Pour autant, il ne s’agit pas ici d’affirmer promptement que les humains ne possèdent pas de « plaisirs d’organes », ou que ceux-ci n’influenceraient en rien nos comportements, mais de reconnaître que pour la psyché humaine ils doivent être et sont effectivement « doublés de représentations », d’un plaisir de représentations, qui prédominera alors5.

Ainsi, l’imagination radicale de l’être humain est selon Castoriadis « puissance créatrice a-fonctionnelle » « autonomisée », et à ce titre, est comprise comme étant à la base de la capacité humaine de symbolisation : « non pas la capacité de voir des « images » […] mais la capacité de poser ce qui n’est pas, de voir dans quelque chose ce qui n’y est pas »6, ou dit autrement, «  faculté du quid pro quo »7, sans laquelle les mysticismes en tout genre, mais aussi tout langage seraient incompréhensibles, et à vrai dire impossibles.
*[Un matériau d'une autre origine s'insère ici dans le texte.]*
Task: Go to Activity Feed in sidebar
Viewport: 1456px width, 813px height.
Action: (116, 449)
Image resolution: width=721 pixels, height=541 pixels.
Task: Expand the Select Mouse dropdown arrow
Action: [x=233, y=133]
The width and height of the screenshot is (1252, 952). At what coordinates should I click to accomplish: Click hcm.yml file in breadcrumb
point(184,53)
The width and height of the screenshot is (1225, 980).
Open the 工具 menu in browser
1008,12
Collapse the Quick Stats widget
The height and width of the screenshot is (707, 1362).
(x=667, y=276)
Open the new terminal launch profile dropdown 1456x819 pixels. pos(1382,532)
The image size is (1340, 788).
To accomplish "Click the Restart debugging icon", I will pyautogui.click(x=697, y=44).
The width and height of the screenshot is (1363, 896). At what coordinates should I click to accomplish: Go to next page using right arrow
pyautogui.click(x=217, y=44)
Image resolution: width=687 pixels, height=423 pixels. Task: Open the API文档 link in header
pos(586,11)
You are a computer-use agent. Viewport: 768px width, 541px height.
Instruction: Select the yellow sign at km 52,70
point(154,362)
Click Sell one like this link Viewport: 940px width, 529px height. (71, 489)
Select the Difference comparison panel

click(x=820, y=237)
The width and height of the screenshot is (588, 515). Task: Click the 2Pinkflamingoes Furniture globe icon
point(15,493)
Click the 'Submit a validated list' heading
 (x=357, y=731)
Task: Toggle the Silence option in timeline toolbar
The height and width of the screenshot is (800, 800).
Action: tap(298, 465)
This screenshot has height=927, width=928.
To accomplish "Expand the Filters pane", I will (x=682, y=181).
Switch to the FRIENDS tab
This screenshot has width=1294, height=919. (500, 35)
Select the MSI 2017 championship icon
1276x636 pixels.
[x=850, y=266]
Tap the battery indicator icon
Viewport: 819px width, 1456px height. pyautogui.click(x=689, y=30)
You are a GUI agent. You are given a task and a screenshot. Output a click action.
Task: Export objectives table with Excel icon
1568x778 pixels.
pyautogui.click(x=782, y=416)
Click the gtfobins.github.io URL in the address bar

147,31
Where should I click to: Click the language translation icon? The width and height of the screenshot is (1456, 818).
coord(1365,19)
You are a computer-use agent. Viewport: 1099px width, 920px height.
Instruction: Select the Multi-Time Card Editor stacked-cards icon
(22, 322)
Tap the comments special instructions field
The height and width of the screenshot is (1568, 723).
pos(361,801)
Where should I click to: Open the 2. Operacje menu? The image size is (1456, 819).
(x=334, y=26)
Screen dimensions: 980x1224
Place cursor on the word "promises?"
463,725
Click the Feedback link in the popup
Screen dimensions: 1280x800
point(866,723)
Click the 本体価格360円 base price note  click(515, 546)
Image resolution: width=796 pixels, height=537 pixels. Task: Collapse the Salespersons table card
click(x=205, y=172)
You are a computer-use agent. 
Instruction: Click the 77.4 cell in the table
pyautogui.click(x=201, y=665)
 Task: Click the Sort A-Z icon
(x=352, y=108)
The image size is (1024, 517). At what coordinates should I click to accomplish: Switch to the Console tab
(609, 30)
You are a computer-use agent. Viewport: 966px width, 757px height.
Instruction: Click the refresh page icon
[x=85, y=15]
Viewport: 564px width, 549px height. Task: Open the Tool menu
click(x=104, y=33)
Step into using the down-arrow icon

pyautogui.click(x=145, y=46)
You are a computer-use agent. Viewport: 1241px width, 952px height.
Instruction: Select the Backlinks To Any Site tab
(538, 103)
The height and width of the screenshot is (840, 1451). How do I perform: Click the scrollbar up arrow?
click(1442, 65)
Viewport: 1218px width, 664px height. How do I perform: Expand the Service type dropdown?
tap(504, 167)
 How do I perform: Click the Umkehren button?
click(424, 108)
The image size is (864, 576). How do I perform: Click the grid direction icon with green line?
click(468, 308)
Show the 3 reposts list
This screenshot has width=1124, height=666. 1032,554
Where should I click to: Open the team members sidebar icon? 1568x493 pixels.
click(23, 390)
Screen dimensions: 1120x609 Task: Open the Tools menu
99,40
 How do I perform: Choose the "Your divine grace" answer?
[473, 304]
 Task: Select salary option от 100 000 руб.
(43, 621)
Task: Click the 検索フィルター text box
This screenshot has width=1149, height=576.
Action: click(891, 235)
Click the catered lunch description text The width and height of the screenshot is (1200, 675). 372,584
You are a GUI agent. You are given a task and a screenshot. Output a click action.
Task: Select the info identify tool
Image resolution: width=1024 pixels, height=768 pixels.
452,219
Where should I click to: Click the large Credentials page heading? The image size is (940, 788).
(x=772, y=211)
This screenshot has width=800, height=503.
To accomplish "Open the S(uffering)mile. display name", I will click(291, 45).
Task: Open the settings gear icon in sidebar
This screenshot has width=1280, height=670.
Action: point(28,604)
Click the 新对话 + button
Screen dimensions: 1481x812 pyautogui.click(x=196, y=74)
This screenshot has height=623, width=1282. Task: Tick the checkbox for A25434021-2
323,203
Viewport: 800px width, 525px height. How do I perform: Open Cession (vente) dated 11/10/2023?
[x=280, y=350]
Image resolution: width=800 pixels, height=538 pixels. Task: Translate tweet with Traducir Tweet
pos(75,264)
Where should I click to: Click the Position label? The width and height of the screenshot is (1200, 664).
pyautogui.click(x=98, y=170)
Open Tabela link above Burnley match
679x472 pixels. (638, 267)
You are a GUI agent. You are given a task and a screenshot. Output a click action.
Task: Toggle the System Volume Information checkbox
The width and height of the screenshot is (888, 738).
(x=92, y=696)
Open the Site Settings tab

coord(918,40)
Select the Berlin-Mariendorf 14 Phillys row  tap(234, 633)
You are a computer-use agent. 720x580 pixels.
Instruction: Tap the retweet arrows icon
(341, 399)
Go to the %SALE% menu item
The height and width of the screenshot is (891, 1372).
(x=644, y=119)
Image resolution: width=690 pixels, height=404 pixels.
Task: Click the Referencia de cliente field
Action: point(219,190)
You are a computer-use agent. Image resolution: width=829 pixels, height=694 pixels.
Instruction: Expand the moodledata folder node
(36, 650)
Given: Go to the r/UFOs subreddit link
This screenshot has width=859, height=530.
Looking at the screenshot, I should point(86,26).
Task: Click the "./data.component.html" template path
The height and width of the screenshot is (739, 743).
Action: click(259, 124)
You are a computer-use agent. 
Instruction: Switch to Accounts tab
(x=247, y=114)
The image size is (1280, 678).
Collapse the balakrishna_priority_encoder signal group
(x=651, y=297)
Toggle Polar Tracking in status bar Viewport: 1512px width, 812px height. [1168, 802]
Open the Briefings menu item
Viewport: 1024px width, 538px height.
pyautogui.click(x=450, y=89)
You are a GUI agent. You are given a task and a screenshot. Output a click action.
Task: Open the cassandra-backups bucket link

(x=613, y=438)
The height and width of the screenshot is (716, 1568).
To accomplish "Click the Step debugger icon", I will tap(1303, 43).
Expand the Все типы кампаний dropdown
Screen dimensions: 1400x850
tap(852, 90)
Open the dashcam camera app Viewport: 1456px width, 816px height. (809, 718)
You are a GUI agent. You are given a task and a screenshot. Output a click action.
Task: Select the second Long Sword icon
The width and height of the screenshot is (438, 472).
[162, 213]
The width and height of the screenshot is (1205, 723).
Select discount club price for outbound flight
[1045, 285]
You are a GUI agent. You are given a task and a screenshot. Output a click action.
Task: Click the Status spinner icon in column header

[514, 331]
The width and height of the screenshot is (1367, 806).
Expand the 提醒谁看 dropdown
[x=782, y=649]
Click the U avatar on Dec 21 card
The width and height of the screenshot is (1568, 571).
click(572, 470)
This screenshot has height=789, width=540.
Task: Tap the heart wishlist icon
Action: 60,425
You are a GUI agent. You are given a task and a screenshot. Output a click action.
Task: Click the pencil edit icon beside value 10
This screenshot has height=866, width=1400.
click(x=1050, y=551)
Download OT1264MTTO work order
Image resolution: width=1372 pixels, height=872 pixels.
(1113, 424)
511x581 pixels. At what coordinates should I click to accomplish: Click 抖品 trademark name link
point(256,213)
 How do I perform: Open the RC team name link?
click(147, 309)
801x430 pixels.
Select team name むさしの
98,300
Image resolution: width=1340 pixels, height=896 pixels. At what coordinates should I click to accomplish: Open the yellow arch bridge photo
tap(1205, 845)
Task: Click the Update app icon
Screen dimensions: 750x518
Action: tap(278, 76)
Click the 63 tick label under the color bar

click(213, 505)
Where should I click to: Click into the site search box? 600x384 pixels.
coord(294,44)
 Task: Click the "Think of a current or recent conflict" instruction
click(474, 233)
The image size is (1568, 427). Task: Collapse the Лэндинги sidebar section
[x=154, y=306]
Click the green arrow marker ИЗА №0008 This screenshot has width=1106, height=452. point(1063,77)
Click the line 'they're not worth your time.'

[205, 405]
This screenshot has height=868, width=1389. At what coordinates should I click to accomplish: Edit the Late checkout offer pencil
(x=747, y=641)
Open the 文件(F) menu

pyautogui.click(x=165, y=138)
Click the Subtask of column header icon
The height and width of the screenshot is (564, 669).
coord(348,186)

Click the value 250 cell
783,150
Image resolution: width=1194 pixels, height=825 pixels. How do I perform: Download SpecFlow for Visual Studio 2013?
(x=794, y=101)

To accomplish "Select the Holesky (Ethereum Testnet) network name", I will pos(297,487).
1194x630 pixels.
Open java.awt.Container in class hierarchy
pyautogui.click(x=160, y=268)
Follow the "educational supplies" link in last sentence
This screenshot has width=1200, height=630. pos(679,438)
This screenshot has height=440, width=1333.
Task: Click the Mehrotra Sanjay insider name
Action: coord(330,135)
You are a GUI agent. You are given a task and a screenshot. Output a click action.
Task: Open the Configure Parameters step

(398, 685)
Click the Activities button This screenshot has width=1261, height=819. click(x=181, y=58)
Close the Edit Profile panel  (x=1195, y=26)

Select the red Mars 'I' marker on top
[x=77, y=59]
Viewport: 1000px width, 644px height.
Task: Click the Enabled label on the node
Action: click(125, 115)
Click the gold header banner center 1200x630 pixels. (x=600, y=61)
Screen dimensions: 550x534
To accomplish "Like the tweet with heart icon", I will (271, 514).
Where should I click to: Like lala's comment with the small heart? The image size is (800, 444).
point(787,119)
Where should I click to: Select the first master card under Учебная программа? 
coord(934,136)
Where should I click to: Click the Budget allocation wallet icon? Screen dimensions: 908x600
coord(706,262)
Dans cette analyse de la singularité de la psyché humaine, Castoriadis s’est fortement appuyé sur les apports de la théorie psychanalytique, principalement Freudienne. L’indétermination du fonctionnement de la psyché – sa non-réductibilité aux schèmes de la logique traditionnelle, « identitaire » – apparaît selon lui clairement comme l’une des conséquences les plus importantes de l’approche psychologique, quand bien même il reprochera à Freud d’avoir visé malgré cela une méthode scientifique d’analyse8. Le rêve, et les autres manifestations de l’inconscient dans le fonctionnement de notre psyché, supposent une dimension chaotique de l’imagination humaine, qui n’est donc pas explicable de part en part, théorisable ou réductible à un ordre causal déterminé une fois pour toute9. Il reprend dans cette perspective la réflexion de Freud selon laquelle  l’inconscient ignore le temps et la contradiction – les situations phantasmées pendant le sommeil illustrant la possibilité pour l’inconscient d’ignorer toutes les règles logiques, la psyché pouvant alors identifier des individus alternativement ou simultanément comme différentes personnes, ou confondre littéralement plusieurs lieux, etc.10

Castoriadis approfondit cette approche psychologique d’élucidation de la spécificité humaine en réfléchissant le statut de la psyché à son commencement, pendant les premiers mois de la vie, et propose alors une conception au premier abord similaire à celles d’autres psychologues, notamment de Donald Winnicott ou de Mélanie Klein, pour qui l’individuation de la psyché n’est pas originelle mais résulte du contact à d’autres individus (mère ou tuteur…). Castoriadis recours à la notion de « monade psychique originaire »11 pour désigner l’état pré-individuel de la psyché, et il la caractérise comme close sur elle-même, c’est à dire telle que ne reconnaissant pas le monde comme une réalité extérieure, identifiant ainsi Soi et Tout – ce qui renvoie assez directement, sans pourtant s’y réduire, à la thématiques du narcissisme primaire12. La monade psychique (originaire) est donc en elle-même inapte à la survie, et nécessite de ce fait la rupture de son isolement pour que commence la distinction entre soi et son désir d’une part, et le monde extérieur, dont les individus qui l’entourent et leurs désirs propres, d’autre part. Cela signifie que l’individualisation ne peut s’effectuer que moyennant une certaine violence exercée à l’encontre de la clôture monadique de la psyché, bien que celle-ci se fasse comme naturellement par la confrontation à la non immédiateté de la satisfaction de ses désirs, notamment par l’inaccessibilité régulière du sein maternel13, ou encore par la présence du père qui conduit le nourrisson à considérer sa mère comme individu indépendant ayant des désirs propres et parfois en contradictions avec les siens… Néanmoins, cette rupture n’abolit pas pour Castoriadis toute influence de la monade, et l’instauration d’une séparation entre soi et le monde ne résorbera pas entièrement, loin de là, « la tendance vers l’unification, le règne, immédiat ou médiat, du principe de plaisir, la toute puissance magique de la pensée, l’exigence du sens »14, tout au long de la vie des individus…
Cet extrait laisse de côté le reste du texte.